Consignes —
1. D'après la note 1 du texte présenté, chez quel éditeur, dans quelle ville et en quelle année parut l'édition de Térence contenant les arguments de Joachim Rolandus ?
2. Rendez en anglais cette phrase du texte présenté : « Aucun personnage ne s’inscrit dans le contexte anglais qui est celui de Farnaby. »

Texte présenté —
————
Tu autem (uir humanissime) cui gratissimam semper fuisse norim ipsam cothurnatam philosophiam, nec apparatum hunc utcunque rudem, faeces, caespitesque aspernare, et hoc qualecunque cape eo quo offertur animo, simplici, candido, facili ; quod autem ab ingenio meo habet leue, genio tuo pensa, et feliciter uale.

Quant à toi, à la parfaite humanité, que je saurais dépositaire éternel de cette merveilleuse philosophie en cothurnes16, que je saurais dénué de mépris envers cette présentation en tout cas rudimentaire, envers ces scories et ces mottes de terre, prends ce cadeau, quoi qu’il vaille, du cœur avec lequel il t’est offert, simple, naïf, facile, mais la légèreté de mon esprit, apprécie-la par ton génie, et porte-toi bien.

Officioso amore tibi deuinctissimus, Thomas Farnaby.

Celui qui t’est attaché entre tous par une obligeante affection, Thomas Farnaby.


1. Il est un Roland de Parme, médecin, actif au milieu du xve s., dont on voit assez mal comment il aurait pu être lié à Farnaby. Il existe également un Joachim Rolandus (1496-1558) / Joachim Roelants / Taurapis Melchinensis, auteur d’arguments aux comédies de Térence (in singulas comoedias argumenta) dans l’édition parue chez Ambroise Girault, à Paris, en 1538. Mais il ne porte pas le prénom mentionné ici. Aucun personnage ne s’inscrit dans le contexte anglais qui est celui de Farnaby.
2. Val. Max., Dictorum factorumque memorabilium libri 2.1.1.. Apud antiquos non solum publice, sed etiam priuatim nihil gerebatur nisi auspicio prius sumpto. Quo ex more nuptiis etiam nunc auspices interponuntur, qui, quamuis auspicia petere desierint, ipso tamen nomine ueteris consuetudinis uestigia usurpantur, « 1. Chez nos ancêtres on n'entreprenait aucune affaire publique ni même privée, sans avoir auparavant pris les auspices. De là vient que même aujourd'hui des prêtres nommés auspices interviennent dans les mariages. Quoiqu'ils aient cessé de prendre les auspices, cependant dans leur nom même on saisit la trace de l'ancienne coutume. » (traduction Nisard, Paris, Dubochet, 1850 et Classiques Garnier, Paris, 1935).
3. Phrase citée par P. Bayle dans son Dictionnaire historique et critique à l’article « Farnabe (Thomas) » (p. 1156) et interprétée ainsi : « il vaut dire que toute la réalité des épîtres dédicatoires a péri et que néanmoins la coutume n’en est point passée. »
4. Mart., Ep. 2.. Video quare tragoedia aut comoedia epistolam accipiant, quibus pro se loqui non licet: epigrammata curione non egent et contenta sunt sua, id est mala, lingua: in quacumque pagina uisum est, epistolam faciunt. « Que les poètes tragiques mettent des prologues en tête de leurs pièces ; on le conçoit, puisqu'ils ne parlent pas en leur nom ; mais des épigrammes n'ont pas besoin d'un interprète, et savent très bien s'expliquer elles-mêmes dans leur langage satirique. Chaque page, à la volonté de l'auteur, devient une épître. » (traduction F. Lemaistre Paris Garnier Frères, Librairies-Éditeurs 1864).
————
Jeu d'enregistrements —
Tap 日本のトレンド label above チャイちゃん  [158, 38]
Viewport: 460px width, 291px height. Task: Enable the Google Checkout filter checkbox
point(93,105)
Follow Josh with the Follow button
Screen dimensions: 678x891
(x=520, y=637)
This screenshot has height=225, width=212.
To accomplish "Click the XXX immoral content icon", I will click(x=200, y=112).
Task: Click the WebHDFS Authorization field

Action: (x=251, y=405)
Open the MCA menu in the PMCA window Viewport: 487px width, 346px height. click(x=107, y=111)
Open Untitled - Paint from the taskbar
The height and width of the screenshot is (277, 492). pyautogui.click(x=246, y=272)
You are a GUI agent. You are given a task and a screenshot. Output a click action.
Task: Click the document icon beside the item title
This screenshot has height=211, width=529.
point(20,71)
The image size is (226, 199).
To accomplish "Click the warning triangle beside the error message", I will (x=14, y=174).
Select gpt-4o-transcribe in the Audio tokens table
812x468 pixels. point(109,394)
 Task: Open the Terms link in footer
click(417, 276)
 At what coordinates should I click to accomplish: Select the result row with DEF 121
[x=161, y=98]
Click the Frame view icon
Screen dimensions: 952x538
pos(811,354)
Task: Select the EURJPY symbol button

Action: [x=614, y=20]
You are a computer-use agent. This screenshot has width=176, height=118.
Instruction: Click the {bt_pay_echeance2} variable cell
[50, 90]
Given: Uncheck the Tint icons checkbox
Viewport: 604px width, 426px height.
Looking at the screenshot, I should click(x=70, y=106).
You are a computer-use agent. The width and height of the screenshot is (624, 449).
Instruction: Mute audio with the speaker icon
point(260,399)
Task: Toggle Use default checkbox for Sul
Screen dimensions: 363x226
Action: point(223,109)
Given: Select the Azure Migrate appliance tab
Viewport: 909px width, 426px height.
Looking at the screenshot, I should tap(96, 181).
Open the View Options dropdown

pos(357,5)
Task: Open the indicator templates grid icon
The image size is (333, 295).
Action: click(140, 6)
————
Corrigé —
1. Chez Ambroise Girault, à Paris, en 1538.

2. No figure fits the English context, which is that of Farnaby.